■ WHAT TO DO ■
Only the lines below from the one containing "Collapse Page 10 Likelihood of Return" to the one containing "Click the Salesforce" should be repeated, both included and unchanged.

*** ENTRIES SHOWN ***

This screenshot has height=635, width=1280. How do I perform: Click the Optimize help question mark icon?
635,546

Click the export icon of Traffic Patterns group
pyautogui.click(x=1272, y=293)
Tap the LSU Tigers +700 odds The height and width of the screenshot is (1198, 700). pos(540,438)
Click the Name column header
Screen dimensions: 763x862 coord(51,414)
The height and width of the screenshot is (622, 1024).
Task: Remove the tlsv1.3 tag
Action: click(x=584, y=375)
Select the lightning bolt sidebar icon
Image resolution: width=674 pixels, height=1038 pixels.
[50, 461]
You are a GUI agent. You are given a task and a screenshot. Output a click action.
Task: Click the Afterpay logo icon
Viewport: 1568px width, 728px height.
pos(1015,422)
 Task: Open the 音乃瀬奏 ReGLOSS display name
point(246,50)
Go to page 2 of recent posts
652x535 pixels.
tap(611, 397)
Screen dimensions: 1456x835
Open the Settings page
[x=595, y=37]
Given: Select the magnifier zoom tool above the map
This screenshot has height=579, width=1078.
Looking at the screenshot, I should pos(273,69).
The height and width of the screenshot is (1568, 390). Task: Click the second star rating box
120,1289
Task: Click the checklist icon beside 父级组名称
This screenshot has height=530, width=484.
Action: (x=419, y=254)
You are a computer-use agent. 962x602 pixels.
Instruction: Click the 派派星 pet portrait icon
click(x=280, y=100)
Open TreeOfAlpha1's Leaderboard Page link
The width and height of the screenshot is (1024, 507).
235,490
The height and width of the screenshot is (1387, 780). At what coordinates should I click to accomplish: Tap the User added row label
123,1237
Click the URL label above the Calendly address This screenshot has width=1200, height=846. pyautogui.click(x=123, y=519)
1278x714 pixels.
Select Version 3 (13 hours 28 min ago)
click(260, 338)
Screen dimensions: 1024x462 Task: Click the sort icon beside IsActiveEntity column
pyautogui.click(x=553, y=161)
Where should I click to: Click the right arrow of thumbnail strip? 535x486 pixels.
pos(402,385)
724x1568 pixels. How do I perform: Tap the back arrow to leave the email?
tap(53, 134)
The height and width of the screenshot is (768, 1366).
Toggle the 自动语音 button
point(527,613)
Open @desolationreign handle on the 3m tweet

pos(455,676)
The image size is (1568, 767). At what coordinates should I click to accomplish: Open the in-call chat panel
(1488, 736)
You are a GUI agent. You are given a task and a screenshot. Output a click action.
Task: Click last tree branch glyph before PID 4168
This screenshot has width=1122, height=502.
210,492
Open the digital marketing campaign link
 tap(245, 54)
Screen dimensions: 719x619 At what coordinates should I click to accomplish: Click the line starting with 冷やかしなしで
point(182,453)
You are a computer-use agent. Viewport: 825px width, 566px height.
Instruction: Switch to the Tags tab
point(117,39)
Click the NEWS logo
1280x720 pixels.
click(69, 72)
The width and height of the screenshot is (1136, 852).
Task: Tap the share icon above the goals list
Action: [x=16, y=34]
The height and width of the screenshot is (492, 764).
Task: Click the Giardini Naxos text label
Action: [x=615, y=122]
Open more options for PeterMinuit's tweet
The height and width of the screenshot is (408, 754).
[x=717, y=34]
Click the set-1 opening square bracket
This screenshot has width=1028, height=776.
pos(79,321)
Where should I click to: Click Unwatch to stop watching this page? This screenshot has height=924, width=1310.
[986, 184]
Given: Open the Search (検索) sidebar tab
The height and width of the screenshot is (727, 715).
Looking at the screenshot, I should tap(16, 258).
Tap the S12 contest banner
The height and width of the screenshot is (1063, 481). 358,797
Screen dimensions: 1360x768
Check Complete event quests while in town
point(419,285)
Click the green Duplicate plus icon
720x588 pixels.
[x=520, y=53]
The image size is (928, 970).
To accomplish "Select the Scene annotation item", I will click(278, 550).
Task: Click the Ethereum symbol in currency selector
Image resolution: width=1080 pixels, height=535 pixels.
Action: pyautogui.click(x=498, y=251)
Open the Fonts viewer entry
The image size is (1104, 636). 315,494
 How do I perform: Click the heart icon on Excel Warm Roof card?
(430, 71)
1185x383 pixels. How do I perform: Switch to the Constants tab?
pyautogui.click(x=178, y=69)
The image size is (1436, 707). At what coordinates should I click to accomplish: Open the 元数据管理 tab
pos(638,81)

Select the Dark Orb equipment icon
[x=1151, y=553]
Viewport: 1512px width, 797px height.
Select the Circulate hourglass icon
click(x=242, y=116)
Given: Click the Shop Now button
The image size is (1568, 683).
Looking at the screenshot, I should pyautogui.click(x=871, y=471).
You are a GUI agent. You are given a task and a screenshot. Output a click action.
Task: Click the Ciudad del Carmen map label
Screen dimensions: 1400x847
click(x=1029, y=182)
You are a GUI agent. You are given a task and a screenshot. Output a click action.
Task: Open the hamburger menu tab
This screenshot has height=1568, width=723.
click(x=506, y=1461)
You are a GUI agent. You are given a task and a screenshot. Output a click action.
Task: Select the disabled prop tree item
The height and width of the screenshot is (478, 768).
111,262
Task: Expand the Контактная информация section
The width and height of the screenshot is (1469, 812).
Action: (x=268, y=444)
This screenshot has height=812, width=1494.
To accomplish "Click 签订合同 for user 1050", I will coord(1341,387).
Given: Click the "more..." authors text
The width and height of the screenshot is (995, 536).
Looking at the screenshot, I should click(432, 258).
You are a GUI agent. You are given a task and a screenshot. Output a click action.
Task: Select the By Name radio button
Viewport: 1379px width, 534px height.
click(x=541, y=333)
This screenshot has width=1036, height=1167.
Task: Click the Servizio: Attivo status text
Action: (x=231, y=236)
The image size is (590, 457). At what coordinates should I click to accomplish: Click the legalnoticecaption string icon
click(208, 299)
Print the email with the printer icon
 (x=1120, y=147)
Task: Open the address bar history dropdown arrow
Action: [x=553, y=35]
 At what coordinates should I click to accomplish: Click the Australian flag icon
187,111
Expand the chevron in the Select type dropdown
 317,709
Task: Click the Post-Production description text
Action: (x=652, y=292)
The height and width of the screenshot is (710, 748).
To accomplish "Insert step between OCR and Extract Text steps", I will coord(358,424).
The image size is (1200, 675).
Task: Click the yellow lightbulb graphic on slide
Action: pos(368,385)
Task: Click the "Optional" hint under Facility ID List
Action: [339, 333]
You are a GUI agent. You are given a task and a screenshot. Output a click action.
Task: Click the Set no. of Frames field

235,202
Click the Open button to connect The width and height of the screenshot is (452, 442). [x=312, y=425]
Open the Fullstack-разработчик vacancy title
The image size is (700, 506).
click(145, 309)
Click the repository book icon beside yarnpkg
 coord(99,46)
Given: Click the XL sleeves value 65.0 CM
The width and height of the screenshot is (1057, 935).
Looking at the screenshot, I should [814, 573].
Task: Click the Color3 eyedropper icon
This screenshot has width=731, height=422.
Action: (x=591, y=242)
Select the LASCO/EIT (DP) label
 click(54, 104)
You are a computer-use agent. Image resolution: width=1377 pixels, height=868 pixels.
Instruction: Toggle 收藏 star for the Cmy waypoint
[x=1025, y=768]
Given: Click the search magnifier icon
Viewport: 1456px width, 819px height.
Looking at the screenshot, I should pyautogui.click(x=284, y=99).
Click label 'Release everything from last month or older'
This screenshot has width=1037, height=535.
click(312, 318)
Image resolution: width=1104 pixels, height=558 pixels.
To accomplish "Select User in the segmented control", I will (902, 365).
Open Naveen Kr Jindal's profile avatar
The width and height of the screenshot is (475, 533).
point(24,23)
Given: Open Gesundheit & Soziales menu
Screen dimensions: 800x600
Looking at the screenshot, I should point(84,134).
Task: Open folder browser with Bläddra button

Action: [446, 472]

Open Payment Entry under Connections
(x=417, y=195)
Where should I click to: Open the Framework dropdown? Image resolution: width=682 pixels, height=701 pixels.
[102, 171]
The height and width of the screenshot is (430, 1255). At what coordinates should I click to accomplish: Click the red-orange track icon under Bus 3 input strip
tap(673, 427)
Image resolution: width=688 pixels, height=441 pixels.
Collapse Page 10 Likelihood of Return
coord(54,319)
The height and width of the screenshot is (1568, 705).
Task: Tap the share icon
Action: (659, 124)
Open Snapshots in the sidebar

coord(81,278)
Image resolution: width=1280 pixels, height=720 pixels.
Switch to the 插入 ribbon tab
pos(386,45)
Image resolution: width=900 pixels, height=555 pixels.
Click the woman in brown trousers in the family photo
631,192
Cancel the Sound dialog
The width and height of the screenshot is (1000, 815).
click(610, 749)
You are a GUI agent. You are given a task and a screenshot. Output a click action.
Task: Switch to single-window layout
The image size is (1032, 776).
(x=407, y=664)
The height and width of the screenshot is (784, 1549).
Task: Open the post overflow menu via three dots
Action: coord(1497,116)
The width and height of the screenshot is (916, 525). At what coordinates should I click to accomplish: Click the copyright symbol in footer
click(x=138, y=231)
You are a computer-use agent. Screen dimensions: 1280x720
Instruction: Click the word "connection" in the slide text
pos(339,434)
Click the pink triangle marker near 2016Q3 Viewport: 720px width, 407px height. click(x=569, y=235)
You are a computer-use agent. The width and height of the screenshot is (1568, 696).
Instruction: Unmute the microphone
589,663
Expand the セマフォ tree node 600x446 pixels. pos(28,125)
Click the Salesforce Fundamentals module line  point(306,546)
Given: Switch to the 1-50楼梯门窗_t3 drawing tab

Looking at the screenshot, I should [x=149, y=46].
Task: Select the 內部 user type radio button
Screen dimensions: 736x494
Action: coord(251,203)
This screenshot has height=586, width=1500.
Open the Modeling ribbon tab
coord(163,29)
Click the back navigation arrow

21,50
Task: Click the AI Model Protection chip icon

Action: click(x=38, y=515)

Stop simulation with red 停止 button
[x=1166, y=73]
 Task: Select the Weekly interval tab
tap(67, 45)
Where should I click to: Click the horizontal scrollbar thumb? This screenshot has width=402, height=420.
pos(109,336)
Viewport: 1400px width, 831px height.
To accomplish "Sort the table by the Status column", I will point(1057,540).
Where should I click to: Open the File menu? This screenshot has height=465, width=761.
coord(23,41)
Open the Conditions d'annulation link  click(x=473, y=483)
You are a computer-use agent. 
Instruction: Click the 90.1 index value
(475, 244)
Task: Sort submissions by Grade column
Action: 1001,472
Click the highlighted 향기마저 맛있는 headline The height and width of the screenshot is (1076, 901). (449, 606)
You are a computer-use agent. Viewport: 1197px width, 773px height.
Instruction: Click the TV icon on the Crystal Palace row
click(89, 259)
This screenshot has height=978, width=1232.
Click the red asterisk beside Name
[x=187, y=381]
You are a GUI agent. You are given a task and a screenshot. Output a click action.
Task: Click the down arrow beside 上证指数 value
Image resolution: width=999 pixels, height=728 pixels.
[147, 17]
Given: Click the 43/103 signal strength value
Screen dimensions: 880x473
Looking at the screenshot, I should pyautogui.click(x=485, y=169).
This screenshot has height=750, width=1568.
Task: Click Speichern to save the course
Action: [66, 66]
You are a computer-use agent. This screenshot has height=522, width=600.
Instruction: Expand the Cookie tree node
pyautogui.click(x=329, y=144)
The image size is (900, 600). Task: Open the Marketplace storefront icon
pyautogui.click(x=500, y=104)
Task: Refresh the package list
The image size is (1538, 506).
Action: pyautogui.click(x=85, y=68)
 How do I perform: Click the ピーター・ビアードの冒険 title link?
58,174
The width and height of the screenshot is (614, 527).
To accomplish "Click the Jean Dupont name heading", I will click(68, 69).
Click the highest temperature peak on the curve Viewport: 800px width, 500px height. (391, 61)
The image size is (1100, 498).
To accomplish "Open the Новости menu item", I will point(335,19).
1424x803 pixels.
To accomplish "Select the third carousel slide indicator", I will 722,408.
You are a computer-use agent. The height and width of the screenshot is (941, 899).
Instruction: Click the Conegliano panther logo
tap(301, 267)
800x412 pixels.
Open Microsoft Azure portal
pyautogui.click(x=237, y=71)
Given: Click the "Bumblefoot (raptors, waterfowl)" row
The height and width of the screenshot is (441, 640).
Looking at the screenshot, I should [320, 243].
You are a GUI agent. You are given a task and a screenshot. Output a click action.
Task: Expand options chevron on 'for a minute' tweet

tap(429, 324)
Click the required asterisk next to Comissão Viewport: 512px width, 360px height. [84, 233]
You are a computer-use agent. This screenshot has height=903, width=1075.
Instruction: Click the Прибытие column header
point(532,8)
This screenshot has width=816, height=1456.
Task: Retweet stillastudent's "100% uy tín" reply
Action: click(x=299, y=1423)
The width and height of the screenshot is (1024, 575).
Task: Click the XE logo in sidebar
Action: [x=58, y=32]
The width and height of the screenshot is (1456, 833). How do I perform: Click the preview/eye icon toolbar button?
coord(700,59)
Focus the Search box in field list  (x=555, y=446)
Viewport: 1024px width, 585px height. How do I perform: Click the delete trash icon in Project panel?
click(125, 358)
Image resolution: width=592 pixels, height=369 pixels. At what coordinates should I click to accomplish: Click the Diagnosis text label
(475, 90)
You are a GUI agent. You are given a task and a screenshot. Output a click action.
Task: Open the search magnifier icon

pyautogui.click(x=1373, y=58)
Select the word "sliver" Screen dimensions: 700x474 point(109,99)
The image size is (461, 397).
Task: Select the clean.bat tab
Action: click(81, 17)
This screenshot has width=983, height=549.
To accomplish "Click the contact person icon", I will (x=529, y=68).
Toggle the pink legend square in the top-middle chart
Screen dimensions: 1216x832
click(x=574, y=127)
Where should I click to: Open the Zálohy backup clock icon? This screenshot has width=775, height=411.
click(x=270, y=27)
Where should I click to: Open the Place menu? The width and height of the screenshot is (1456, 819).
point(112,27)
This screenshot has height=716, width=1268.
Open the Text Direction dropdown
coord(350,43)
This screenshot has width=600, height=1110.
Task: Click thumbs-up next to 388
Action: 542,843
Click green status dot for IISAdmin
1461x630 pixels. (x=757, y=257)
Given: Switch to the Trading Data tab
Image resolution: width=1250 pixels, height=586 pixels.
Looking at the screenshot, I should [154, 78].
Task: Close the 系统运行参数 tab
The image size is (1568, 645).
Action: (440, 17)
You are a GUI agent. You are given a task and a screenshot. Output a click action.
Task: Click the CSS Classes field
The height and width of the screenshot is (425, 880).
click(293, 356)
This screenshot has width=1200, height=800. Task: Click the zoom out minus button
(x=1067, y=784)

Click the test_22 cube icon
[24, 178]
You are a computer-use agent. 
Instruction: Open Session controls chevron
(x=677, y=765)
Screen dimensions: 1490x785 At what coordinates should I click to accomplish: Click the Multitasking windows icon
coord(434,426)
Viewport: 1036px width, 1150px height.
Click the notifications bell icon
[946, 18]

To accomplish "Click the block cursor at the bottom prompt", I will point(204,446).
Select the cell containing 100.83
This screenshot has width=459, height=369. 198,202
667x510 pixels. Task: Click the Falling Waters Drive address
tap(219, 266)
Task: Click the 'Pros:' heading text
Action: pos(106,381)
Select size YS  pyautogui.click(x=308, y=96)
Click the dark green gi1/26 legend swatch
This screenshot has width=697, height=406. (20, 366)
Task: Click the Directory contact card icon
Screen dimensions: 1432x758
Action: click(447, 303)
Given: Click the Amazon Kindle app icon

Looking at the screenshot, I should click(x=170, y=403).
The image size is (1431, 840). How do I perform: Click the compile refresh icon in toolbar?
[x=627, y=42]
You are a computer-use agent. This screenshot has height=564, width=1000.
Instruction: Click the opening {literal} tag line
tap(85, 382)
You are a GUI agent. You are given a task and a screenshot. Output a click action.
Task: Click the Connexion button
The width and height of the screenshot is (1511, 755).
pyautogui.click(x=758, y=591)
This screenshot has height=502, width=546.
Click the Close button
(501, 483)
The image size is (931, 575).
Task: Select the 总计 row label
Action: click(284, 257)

*** End of ENTRIES SHOWN ***

■ SOLUTION BELOW ■
Collapse Page 10 Likelihood of Return
coord(54,319)
The height and width of the screenshot is (1568, 705).
Task: Tap the share icon
Action: (659, 124)
Open Snapshots in the sidebar

coord(81,278)
Image resolution: width=1280 pixels, height=720 pixels.
Switch to the 插入 ribbon tab
pos(386,45)
Image resolution: width=900 pixels, height=555 pixels.
Click the woman in brown trousers in the family photo
631,192
Cancel the Sound dialog
The width and height of the screenshot is (1000, 815).
click(610, 749)
You are a GUI agent. You are given a task and a screenshot. Output a click action.
Task: Switch to single-window layout
The image size is (1032, 776).
(x=407, y=664)
The height and width of the screenshot is (784, 1549).
Task: Open the post overflow menu via three dots
Action: coord(1497,116)
The width and height of the screenshot is (916, 525). At what coordinates should I click to accomplish: Click the copyright symbol in footer
click(x=138, y=231)
You are a computer-use agent. Screen dimensions: 1280x720
Instruction: Click the word "connection" in the slide text
pos(339,434)
Click the pink triangle marker near 2016Q3 Viewport: 720px width, 407px height. click(x=569, y=235)
You are a computer-use agent. The width and height of the screenshot is (1568, 696).
Instruction: Unmute the microphone
589,663
Expand the セマフォ tree node 600x446 pixels. pos(28,125)
Click the Salesforce Fundamentals module line  point(306,546)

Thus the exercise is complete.